Oct. 4 (Bloomberg) -- Sheikh Mohammed bin Rashid al-Maktoum, prime minister of the United Arab Emirates, envisions his country as a world-class financial hub run by Emiratis. Government financial support is undermining that goal.

All 800,000 Emirati citizens get free education and health care, and subsidized utilities. Emirati men can claim free land and no-interest loans to build homes. Other benefits include a $19,000 payment toward wedding costs.

The handouts, based on traditions of royal patronage dating back centuries to Bedouin society, now discourage citizens from working, academics say. Expatriates outnumber Emiratis and dominate fields such as banking, law and technology. The quandary for Sheikh Mohammed is how to reduce the culture of dependence without alienating his people.

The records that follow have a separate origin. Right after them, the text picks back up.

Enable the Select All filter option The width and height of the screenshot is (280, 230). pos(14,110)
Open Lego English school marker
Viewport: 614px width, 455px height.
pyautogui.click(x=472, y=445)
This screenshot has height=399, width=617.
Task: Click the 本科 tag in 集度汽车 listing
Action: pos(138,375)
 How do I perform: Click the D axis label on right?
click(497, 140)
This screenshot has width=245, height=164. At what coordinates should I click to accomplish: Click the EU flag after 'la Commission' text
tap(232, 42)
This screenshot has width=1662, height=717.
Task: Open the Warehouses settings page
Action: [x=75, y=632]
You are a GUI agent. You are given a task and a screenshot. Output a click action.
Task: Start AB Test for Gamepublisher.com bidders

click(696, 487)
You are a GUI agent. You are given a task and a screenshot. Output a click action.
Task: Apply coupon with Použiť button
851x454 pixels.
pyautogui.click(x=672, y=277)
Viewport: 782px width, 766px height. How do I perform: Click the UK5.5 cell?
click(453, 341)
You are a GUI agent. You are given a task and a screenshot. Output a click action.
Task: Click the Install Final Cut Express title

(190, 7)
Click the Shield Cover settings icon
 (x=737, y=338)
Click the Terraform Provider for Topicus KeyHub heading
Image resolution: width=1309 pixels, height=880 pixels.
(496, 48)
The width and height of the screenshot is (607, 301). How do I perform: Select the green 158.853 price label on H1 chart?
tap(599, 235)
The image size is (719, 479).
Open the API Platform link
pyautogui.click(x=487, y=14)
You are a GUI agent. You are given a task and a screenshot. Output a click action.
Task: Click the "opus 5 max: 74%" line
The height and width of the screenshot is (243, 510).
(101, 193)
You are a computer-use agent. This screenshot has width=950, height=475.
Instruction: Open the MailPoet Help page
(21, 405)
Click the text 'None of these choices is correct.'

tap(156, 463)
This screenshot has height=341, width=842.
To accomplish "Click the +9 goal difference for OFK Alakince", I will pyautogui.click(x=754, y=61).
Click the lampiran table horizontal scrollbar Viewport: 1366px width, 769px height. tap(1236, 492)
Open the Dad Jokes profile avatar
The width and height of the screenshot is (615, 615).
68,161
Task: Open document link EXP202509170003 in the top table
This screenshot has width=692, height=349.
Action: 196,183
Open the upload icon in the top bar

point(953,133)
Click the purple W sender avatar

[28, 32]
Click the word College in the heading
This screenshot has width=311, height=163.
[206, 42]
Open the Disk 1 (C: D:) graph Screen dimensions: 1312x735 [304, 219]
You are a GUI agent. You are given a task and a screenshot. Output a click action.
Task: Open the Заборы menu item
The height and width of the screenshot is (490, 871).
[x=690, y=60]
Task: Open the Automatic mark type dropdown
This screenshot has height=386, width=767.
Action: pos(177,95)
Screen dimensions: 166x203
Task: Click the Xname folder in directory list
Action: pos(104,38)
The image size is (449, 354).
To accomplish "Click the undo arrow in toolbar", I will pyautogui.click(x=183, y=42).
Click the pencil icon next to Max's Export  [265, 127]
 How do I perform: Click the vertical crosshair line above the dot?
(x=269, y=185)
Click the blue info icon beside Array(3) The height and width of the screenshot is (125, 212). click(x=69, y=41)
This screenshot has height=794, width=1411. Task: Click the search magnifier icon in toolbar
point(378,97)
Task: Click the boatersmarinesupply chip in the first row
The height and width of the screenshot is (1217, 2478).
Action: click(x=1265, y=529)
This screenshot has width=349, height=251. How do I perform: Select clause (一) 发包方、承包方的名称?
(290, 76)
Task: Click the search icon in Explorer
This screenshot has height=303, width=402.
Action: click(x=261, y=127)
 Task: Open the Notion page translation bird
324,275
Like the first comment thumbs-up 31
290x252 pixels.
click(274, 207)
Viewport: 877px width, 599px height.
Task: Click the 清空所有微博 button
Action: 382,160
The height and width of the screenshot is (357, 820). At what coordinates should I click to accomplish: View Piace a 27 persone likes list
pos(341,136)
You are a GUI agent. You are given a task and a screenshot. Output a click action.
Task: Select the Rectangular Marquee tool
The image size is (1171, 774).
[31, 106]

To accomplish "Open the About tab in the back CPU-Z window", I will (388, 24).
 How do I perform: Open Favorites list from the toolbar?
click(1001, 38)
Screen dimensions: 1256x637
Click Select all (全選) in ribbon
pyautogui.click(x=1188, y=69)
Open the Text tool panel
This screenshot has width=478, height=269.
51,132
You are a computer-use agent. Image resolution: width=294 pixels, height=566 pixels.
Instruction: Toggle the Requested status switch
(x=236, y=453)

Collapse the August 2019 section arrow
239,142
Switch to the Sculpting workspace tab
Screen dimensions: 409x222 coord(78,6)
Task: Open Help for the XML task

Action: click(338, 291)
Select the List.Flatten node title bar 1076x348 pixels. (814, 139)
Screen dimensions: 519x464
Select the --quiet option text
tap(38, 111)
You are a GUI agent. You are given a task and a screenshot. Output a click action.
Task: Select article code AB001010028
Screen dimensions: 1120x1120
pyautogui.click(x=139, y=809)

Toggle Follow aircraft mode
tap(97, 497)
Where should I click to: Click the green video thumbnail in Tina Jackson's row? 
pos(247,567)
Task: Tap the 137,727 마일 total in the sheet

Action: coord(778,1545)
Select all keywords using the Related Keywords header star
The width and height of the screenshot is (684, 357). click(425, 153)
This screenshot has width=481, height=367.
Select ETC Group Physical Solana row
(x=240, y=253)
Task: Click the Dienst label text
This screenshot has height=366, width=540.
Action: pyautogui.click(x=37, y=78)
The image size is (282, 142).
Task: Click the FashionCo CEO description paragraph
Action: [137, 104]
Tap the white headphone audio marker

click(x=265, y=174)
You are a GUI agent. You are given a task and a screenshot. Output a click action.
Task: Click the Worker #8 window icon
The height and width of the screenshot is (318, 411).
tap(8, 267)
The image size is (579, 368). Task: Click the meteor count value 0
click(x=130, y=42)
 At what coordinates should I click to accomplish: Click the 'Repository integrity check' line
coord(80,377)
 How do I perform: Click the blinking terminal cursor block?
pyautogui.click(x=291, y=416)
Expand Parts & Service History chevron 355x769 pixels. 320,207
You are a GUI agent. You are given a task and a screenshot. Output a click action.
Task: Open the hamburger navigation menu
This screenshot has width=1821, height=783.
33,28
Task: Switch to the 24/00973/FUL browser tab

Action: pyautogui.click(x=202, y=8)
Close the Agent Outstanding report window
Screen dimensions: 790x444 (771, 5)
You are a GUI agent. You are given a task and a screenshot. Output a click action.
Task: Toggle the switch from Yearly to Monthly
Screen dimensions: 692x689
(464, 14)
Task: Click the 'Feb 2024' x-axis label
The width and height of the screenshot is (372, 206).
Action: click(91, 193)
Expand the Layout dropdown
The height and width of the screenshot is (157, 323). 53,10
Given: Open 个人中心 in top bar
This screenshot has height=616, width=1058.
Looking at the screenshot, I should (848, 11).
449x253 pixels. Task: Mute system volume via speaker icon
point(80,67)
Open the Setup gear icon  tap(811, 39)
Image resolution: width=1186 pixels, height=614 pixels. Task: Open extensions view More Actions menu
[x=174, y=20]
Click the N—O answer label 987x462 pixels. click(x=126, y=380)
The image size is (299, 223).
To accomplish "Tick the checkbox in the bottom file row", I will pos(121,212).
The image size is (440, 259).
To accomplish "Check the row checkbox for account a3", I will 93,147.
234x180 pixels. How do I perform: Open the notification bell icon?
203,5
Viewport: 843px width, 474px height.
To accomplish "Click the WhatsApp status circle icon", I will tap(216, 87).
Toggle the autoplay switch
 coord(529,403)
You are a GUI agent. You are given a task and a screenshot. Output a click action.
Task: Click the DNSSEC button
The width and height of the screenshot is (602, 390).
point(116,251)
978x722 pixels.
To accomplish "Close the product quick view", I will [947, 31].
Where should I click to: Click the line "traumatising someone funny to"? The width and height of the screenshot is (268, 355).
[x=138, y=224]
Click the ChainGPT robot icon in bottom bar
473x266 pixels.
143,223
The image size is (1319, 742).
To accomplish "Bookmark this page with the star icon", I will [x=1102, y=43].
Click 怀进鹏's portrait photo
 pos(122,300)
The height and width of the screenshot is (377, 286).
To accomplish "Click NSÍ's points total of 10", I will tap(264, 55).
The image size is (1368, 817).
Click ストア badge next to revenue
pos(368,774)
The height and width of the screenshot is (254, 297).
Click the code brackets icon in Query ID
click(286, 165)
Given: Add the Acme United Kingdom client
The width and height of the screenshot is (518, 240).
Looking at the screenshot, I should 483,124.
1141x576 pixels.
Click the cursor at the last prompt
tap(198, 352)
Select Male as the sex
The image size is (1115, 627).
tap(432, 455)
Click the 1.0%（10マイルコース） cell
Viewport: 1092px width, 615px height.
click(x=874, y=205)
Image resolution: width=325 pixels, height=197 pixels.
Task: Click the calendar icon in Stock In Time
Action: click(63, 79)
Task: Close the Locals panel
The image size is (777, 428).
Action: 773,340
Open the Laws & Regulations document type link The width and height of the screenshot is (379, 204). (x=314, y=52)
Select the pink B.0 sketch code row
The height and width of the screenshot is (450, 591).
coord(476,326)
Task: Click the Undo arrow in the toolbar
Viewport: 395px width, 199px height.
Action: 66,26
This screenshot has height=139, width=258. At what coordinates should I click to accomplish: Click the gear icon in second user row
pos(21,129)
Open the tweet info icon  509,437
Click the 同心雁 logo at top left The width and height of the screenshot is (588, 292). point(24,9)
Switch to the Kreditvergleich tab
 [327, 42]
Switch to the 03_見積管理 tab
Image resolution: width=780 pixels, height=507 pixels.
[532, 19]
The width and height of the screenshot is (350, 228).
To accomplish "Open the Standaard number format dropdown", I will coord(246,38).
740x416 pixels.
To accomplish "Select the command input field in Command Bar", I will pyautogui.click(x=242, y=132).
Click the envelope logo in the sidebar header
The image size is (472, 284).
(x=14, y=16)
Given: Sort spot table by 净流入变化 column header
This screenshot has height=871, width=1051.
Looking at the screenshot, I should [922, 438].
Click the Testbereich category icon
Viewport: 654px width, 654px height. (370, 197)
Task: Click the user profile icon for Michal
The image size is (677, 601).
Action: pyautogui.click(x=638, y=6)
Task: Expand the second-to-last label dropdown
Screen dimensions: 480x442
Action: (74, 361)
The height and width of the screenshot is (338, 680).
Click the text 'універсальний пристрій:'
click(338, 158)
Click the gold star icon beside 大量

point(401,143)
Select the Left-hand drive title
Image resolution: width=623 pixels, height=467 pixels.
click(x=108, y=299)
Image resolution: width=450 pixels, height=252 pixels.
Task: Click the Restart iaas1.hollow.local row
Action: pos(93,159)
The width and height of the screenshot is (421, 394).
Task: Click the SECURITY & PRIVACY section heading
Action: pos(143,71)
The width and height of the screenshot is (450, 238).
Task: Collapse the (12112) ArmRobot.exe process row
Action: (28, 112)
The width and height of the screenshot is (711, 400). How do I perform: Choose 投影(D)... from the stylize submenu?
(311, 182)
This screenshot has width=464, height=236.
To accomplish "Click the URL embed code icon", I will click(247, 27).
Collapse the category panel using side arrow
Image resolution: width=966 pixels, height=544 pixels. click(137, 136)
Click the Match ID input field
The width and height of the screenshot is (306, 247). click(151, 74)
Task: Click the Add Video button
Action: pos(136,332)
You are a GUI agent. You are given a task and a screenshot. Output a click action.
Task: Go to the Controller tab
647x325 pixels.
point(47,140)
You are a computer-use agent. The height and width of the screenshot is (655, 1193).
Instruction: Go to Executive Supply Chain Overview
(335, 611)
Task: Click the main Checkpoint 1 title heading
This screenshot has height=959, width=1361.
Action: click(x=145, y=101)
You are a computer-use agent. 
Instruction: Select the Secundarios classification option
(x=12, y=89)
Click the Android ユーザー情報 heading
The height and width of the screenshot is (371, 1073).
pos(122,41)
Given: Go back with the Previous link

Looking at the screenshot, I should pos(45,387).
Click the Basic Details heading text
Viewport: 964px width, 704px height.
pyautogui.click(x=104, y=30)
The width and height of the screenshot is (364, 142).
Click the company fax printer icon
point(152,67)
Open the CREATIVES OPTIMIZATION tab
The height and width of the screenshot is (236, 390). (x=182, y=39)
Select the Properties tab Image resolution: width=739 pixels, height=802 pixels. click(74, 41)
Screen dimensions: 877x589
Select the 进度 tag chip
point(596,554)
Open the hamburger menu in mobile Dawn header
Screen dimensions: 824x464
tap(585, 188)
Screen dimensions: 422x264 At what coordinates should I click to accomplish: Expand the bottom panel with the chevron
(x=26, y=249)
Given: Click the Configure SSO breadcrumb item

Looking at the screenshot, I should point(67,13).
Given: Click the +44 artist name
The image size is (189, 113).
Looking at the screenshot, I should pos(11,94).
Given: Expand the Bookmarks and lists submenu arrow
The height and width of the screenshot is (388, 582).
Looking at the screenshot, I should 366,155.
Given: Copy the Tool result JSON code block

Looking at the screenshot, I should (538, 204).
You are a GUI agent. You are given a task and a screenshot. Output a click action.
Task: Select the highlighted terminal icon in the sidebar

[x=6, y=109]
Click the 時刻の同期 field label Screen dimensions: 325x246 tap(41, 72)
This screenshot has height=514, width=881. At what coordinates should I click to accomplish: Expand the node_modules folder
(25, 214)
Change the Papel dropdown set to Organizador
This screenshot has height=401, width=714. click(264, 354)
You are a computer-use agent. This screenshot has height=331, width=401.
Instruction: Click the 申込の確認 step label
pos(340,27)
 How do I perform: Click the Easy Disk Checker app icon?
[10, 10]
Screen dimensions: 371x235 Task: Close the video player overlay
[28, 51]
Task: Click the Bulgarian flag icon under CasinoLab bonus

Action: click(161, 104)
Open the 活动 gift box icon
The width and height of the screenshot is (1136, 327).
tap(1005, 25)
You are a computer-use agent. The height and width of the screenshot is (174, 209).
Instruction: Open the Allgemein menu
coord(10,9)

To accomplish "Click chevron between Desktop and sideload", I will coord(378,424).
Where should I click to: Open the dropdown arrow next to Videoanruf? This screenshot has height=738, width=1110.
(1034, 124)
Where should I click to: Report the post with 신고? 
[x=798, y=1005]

``The relationship between work and income is broken,'' says Kenneth Wilson, Dubai-based director of the Economic and Policy Research Unit at Zayed University, a school for Emirati women that opened in 1998. ``That's unlikely to change until the government starts trying to give incentives to work in the private or corporate sector.''

Thanks largely to the country's oil-fueled economic boom, the average male Emirati receives benefits worth about 204,000 dirhams ($55,500) a year, according to the university's research.

Khalid Saeed, 30, is building a villa on a 15,000 square- foot plot of land he received free from the government.

Saeed, who has a bachelor's degree from U.A.E. University and a master's from Heriot-Watt University in Edinburgh, is living with his parents until his villa is built. Their house sits on a 40,000-square-foot plot, and has enough room for Saeed, his wife and three daughters, as well as his brother and his wife. Rooms at the back are rented out to Asian workers.

Lacking Skills

``The biggest expense in our lives is taken care of,'' says Saeed, who works as a planning manager for state-owned Dubai Properties, where he helps coordinate residential and commercial real-estate projects.

Eighty percent of employed Emiratis work directly for the government, and most of the rest work for state-owned companies, according to government statistics. Fewer than 10 percent have jobs in private industry, and many of those who do were hired under a government quota system.

Most U.A.E. citizens lack the skills to compete with expatriates for jobs, according to the International Monetary Fund's latest report on the country, published in 2005. Two- thirds of nationals who graduated from university between 2000 and 2003 earned degrees in the arts, education and religion, the report showed.

No CFOs

Because the law requires U.A.E. companies to be majority- owned by locals, most businesses have Emirati chairmen and chief executive officers. Yet only one of the 28 members of the Dubai Financial Market General Index has an Emirati chief financial officer.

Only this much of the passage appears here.